Ambig-IaC: Multi-level Disambiguation for Interactive Cloud Infrastructure-as-Code Synthesis
New training-free method tackles ambiguous cloud requests, improving IaC generation by 18-25% over baselines.
A research team including Zhenning Yang, Kaden Gruizenga, and Tongyuan Miao has developed Ambig-IaC, a novel framework designed to solve a critical bottleneck in AI-assisted cloud management. The core problem is that user requests for Infrastructure-as-Code (IaC) configurations—like "set up a web server"—are inherently ambiguous, and unlike regular code, cloud configurations are too expensive to deploy and test iteratively. The researchers observed that ambiguity in IaC has a structured, hierarchical nature, decomposing into three axes: resources (what components), topology (how they connect), and attributes (their specific settings). Higher-level choices constrain lower-level ones, making the problem tractable.

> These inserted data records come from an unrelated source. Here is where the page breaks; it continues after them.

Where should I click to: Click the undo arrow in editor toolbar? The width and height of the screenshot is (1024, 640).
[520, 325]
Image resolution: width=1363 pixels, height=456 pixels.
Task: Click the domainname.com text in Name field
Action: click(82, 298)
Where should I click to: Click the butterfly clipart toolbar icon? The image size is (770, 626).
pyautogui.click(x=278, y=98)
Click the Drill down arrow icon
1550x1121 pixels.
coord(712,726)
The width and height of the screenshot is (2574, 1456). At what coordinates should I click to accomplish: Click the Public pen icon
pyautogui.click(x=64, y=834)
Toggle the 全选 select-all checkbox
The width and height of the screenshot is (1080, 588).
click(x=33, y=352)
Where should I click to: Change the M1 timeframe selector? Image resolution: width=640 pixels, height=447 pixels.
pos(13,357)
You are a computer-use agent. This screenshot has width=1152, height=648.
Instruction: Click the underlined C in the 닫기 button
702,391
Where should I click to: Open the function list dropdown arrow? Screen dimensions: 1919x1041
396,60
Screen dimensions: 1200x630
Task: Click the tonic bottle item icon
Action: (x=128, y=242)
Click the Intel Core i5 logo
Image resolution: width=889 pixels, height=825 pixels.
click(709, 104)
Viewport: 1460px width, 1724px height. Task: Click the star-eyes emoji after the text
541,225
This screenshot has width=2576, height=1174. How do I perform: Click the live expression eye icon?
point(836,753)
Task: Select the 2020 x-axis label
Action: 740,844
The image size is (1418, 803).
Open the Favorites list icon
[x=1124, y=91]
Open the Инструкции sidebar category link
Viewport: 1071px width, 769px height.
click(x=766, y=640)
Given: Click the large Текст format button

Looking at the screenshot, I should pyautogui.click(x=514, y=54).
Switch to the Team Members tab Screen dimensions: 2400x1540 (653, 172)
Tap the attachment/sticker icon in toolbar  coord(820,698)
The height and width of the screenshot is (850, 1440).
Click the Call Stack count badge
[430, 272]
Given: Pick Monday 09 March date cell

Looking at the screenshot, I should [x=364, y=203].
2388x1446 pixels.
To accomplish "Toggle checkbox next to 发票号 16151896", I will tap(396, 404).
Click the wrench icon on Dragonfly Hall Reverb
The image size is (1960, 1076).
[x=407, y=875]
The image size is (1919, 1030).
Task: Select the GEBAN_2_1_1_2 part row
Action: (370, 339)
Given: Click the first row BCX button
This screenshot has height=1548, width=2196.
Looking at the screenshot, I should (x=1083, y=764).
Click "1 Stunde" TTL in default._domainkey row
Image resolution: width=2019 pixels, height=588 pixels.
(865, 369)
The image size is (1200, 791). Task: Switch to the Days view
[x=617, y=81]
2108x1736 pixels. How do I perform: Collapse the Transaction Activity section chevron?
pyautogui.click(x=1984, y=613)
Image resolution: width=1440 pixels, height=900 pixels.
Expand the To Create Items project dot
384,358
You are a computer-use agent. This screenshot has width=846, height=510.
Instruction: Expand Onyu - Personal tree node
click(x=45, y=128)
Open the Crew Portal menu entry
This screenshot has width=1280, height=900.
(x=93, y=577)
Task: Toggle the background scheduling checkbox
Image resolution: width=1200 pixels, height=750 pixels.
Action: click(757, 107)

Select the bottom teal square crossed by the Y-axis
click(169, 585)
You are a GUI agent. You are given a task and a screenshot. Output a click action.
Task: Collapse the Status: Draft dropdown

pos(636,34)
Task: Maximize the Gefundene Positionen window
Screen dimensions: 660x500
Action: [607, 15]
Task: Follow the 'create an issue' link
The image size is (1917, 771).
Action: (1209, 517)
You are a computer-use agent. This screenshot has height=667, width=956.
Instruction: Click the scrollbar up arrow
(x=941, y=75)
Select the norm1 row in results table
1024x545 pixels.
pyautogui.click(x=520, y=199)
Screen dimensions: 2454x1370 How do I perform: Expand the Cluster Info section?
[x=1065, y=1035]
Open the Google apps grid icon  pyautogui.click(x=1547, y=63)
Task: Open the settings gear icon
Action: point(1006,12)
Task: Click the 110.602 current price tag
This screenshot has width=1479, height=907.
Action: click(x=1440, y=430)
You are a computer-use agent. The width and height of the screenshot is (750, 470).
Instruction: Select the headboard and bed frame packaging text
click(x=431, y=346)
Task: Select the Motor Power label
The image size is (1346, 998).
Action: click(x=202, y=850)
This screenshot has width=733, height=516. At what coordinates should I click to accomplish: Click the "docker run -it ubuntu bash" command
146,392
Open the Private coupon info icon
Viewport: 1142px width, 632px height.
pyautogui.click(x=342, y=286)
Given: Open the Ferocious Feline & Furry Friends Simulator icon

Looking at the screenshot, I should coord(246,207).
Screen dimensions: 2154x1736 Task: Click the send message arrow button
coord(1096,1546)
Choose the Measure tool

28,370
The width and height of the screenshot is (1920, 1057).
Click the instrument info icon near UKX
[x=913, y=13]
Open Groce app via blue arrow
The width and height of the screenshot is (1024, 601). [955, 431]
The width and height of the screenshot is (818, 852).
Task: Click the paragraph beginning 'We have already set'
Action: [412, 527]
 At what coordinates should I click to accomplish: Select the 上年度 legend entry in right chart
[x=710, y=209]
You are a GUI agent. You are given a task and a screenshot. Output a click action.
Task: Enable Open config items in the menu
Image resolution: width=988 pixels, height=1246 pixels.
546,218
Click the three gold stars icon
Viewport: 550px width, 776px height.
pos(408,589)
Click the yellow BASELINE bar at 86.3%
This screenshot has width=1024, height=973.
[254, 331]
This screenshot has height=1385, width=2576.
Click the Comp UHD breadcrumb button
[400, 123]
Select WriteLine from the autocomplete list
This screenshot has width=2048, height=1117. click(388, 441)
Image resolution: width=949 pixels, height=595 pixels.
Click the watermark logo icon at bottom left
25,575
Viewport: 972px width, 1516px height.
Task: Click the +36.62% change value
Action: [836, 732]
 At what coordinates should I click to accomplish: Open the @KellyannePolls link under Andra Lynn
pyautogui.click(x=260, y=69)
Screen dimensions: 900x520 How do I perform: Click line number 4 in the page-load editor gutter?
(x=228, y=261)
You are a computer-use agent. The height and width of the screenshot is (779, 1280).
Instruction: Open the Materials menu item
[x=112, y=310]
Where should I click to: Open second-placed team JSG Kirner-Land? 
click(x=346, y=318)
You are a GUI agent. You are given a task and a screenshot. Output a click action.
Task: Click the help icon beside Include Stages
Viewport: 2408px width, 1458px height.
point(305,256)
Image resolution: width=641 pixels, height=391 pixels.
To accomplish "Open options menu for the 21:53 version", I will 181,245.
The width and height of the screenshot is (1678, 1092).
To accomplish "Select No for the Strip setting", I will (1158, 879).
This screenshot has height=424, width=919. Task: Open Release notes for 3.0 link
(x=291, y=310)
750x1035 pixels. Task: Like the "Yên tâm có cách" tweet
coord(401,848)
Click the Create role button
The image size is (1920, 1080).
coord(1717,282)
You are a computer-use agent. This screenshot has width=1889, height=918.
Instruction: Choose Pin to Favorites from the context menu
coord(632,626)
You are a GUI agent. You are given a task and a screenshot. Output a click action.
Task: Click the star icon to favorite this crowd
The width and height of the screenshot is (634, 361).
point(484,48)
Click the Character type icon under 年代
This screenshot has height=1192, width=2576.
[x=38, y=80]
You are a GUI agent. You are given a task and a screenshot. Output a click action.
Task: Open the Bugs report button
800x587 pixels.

Ambig-IaC's training-free, disagreement-driven approach works by first generating multiple candidate IaC specifications from a single ambiguous prompt using a large language model (LLM). It then analyzes these candidates to identify structural disagreements across the three axes, ranks these points of conflict by their informativeness, and formulates precise, targeted clarification questions for the user. This interactive process progressively narrows the configuration space toward the correct setup. To validate their method, the team created a benchmark of 300 validated IaC tasks with intentionally ambiguous prompts and an evaluation framework using graph edit distance and embedding similarity. The results are significant: Ambig-IaC outperformed the strongest baseline with relative improvements of +18.4% on structural accuracy and +25.4% on attribute accuracy, moving the needle for reliable, one-shot cloud infrastructure synthesis from natural language.
- Framework identifies ambiguity across three hierarchical axes: resources, topology, and attributes, where high-level decisions constrain lower-level ones.
- Uses a training-free, disagreement-driven method to generate diverse specs and ask targeted questions, improving structure accuracy by 18.4% and attribute accuracy by 25.4%.
- Introduces a new benchmark of 300 validated IaC tasks to evaluate performance on ambiguous cloud deployment prompts.
Why It Matters
Enables more reliable, one-shot generation of complex cloud infrastructure from vague natural language requests, reducing costly deployment errors.